Hi Dave @dcrocker,
Thanks so much for your thoughtful response, and sorry for the slow reply. I had a busy end of term and then a trip to Germany and so I’m only now finally catching up on this.
Everything you say seems reasonable. A few small things:
– The reference to CSnet phone numbers was in RFC882
– I see your point about the word “database” but I’m not sure I want to reserve it for systems that have elaborate query languages, since we don’t have a better term that I can think for something that provides key/value lookups (eg). Note also that RFC882 uses that term: “What is needed is a distributed database.”
– You’re absolutely right about CNAME and my misunderstanding of that; I clarified in my note that it’s about introducing an extra level of indirection for delegation (eg to allow easier key rotation).
About my use of the term “overloading”:
– In concept design, overloading means using one concept for multiple purposes (often purposes that are associated with other distinct concepts); it doesn’t have the programming-language sense of the semantics of a term being uncertain until it’s resolved in some context.
About the general approach and what I’m trying to do here:
– The idea of concept design is to clarify what’s going on in a design, and what tradeoffs are involved. I think perhaps you’re reacting to the criticism implicit in my original post that underscore labels were an unprincipled hack. I didn’t mean to give that impression! On the contrary, I think my analysis shows that there is an interesting tradeoff here. As I’ve learned more from you and from deeper reading, I’ve come to appreciate that tradeoff better, and now understand that it’s in large part about avoiding changes to DNS and its resource types. Whether that’s the right way to go (and you’re a better judge of that than me), the analysis at the very least points out the nature of this tradeoff and some of the costs.
I’ve revised (again!) my original post with a more careful analysis of the concepts at play. For completeness in this forum, I’m appending the update below.
A few updates and corrections, following some further investigation and input from DNS experts:
DNS as a general database. The earliest RFCs mention DNS holding information beyond host addresses—including phone numbers for CSNET, for example—and make it clear that the resource records were not to be limited to the initial types. It wasn’t until later, though, that the idea of DNS as a general key/value store seems to have emerged explicitly. Jerry Saltzer, who developed a name service for Athena at MIT called Hesiod, told me that Paul Mockapetris added the TXT resource type to support more general lookups, as required by applications such as Hesiod.

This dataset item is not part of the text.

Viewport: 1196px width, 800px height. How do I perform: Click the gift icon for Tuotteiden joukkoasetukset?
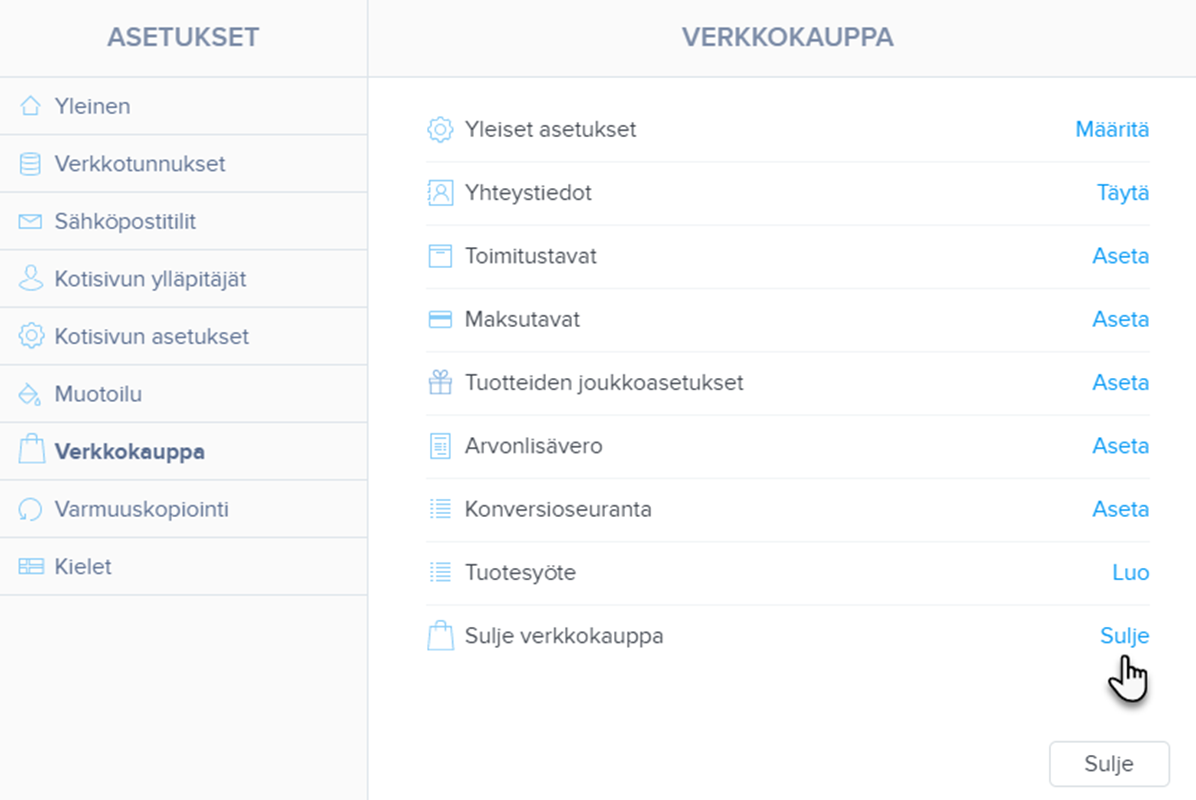(x=440, y=383)
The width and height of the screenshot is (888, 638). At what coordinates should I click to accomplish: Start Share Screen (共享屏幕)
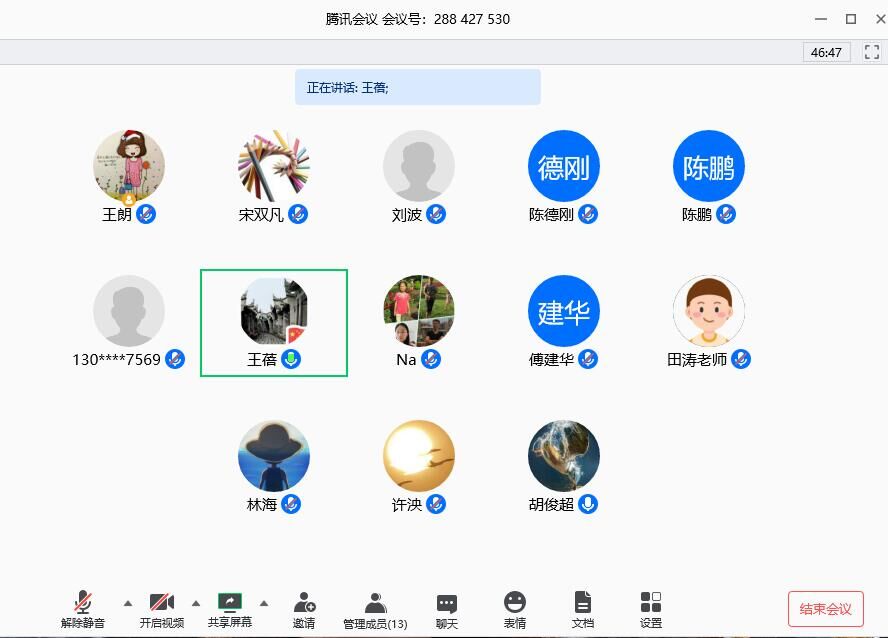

Domain names as intentional names. Domain names that included property labels go back at least to Hesiod, which used an @-symbol to separate the property-specifying part from the rest, eg. firstname.lastname@example.org. A project at MIT in 1999 explored this general idea, in which a name does not designate a service directly, but rather specifies the properties for a desired service, and called it intentional naming. In 2000, RFC 2782 described the addition of the SRV resource type, which mapped domain names of the form _service._protocol.name to server/port names, allowing intentional names such as _ldap._tcp.foo.com.

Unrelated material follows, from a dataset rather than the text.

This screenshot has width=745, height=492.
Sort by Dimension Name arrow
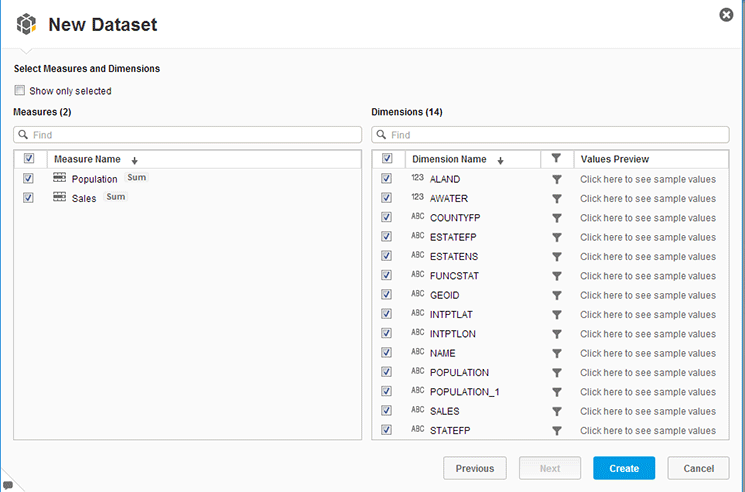click(500, 160)
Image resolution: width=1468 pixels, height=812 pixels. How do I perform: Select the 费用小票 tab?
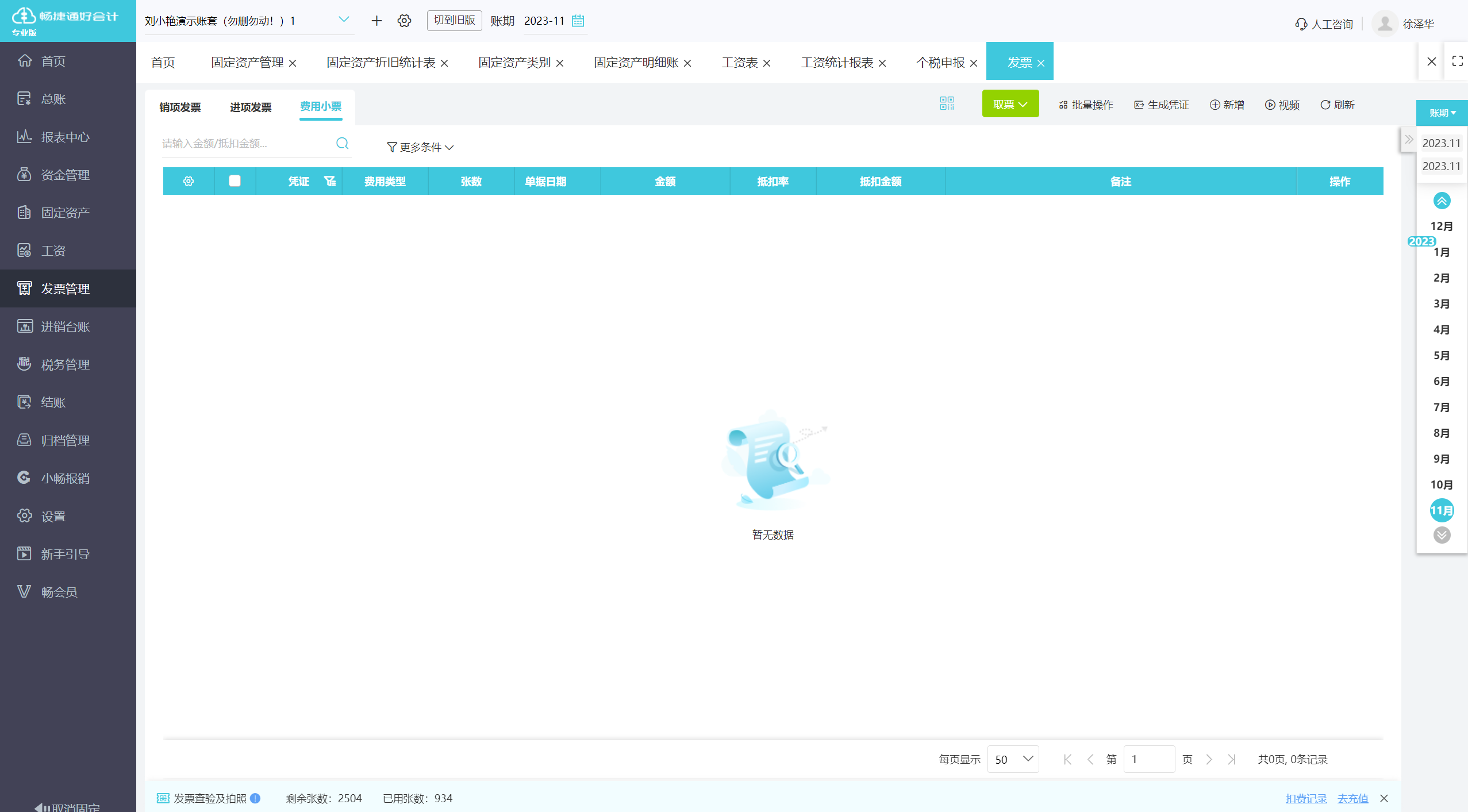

Domain names that include property keys. A domain name like domainkey.foo.com is not an intentional name that specifies a service. The DKIM protocol does not require a service; all that’s needed is for the DKIM key to provided for the domain. Instead, this domain name is a combination of a domain name (foo.com) and a key to be looked up in the DNS records of that domain name.
Underscores in domain names. The use of underscores in these extended forms of name prevented conflicts with hostnames, but introduced the new risk of the new labels conflicting. In 2019, RFC 8552 described the convention of naming with underscored labels, and introduced a registry to avoid collisions.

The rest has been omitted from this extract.